------ TEXTO APRESENTADO ------

Viva a França
A França assinala hoje o primeiro centenário da lei da separação da Igreja e do Estado, votada há cem anos pela Câmara dos deputados, e cujas comemorações terão lugar no último trimestre do ano.
A lei mantém-se e está na base da liberdade religiosa que a França assegura a todos os cidadãos quer professem ou não uma religião.
Quando da aprovação da referida lei as relações entre o Vaticano e a França foram cortadas e houve uma forte contestação pelos sectores mais retrógrados da Igreja católica e uma permanente conspiração do Vaticano contra a laicidade de que a França foi pioneira.
Hoje são os próprios bispos franceses a reconhecerem que a lei se deve manter e, apenas, procuram habilmente obter alguns privilégios para a Igreja católica de que, no fundo, são incapazes de abdicar.
A França foi neste capítulo verdadeiramente inovadora e criou as bases para um sistema democrático que só é possível com a separação entre a Igreja e o Estado.
Hoje é o paradigma das democracias e a vacina para evitar as guerras religiosas que ao longo dos séculos dilaceraram a Europa.
Perante os tristes exemplos no Islão político, a mais patética manifestação de fascismo religioso com total ausência de direitos, liberdades e garantias dos cidadãos, sujeitos ao poder discricionário dos clérigos e à vontade de um livro anacrónico - o Corão -, há boas razões para estarmos gratos aos deputados franceses de 1905.

------ EXCERTOS DOS DADOS ------

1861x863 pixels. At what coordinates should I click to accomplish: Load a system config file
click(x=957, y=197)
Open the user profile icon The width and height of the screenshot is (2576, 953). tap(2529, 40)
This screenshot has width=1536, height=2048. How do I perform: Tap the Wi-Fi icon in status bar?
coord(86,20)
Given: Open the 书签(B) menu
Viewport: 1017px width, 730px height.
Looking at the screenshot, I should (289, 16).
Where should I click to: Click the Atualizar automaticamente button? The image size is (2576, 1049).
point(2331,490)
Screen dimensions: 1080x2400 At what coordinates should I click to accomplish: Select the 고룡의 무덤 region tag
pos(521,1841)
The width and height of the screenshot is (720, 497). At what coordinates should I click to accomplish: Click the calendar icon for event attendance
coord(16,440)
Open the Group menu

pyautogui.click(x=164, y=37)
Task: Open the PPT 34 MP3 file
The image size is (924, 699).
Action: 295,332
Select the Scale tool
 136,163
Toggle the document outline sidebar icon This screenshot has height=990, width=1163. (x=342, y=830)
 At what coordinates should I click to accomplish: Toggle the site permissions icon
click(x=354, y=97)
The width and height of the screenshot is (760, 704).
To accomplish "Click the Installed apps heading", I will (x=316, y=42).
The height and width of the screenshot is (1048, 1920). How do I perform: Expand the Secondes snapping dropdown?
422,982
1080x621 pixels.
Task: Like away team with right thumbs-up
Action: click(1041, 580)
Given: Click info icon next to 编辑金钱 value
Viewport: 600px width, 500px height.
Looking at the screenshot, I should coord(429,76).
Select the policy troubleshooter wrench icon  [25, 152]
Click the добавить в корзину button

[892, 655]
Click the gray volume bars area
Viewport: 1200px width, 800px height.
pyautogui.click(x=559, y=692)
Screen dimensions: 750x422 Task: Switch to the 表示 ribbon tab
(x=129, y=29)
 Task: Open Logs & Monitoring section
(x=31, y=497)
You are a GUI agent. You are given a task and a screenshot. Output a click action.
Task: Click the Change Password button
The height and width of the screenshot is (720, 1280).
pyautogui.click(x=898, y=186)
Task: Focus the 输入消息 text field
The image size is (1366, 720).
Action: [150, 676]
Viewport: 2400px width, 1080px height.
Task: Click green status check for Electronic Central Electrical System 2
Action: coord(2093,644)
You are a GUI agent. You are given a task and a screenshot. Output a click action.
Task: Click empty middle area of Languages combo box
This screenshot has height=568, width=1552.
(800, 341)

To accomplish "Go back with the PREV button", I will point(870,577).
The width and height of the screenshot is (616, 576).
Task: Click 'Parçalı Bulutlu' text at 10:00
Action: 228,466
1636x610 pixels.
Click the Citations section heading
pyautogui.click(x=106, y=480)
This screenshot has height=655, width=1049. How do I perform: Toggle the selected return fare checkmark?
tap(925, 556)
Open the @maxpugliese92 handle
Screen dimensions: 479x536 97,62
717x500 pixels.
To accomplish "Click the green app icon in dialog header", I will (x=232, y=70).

------

▶ **EXERCÍCIOS PROPOSTOS**:
1: Transcreva o trecho do texto sobre a lei da separação da Igreja e do Estado que começa nas palavras "Quando da aprovação" e termina após "França foi pioneira.".
2: Resuma em duas frases o texto sobre a lei da separação da Igreja e do Estado.
3: Retome o texto sobre a lei francesa da separação da Igreja e do Estado a partir do ponto em que termina.

▶ **RESULTADOS ESPERADOS**:
1:
Quando da aprovação da referida lei as relações entre o Vaticano e a França foram cortadas e houve uma forte contestação pelos sectores mais retrógrados da Igreja católica e uma permanente conspiração do Vaticano contra a laicidade de que a França foi pioneira.

2: A França assinala o primeiro centenário da lei da separação da Igreja e do Estado, votada em 1905, que continua em vigor e está na base da liberdade religiosa assegurada a todos os cidadãos. Embora a lei tenha sido contestada pelo Vaticano e pelos sectores mais retrógrados da Igreja católica quando foi aprovada, hoje os próprios bispos franceses reconhecem que deve manter-se, e o texto apresenta-a como fundamento da democracia e meio de evitar as guerras religiosas.

3:
Viva a França.
10 Comments:
ora aqui está uma noticia que eu gostaria de ter visto nos principais telejornais...
você está a esquecer-se do édito de nantes, que é bem mais antigo,e que pela primeira vez estabeleceu a igualdade entre religiões.
mas desculpe-me, a laicidade à francesa é uma suprema hipocrisia. particularmente a lei que proibe o uso de símbolos religiosos nas escolas. quem tem de ser laico é o estado, não são os cidadãos. mais ainda trata-se de uma medida profundamente machista contra as raparigas muçulmanas.
já o presidente da república francesa ir ao funeral do papa, já não faz mal.
bem dizido
caorafeiro:
Curiosamente as meninas que desafiam a laicidade do Estado francês são obrigadas pela sua comunidade.
Chamar machismo à luta contra o fascismo islâmico é não perceber a forma como o Corão trata a mulher.
Quanto à ida do PR francês ao funral do Papa não é grave. Todavia não é um PR de confiança para defender a laicidade.
Confio mais no povo que fez a Revolução de 1789.
eu também confio mais no povo que fez a revolução de 1789 (logo prevertida nos seus objectivos). esse povo ainda agora voltou a mostrar do que é capaz. uma parte da minha famíla pertence a esse povo.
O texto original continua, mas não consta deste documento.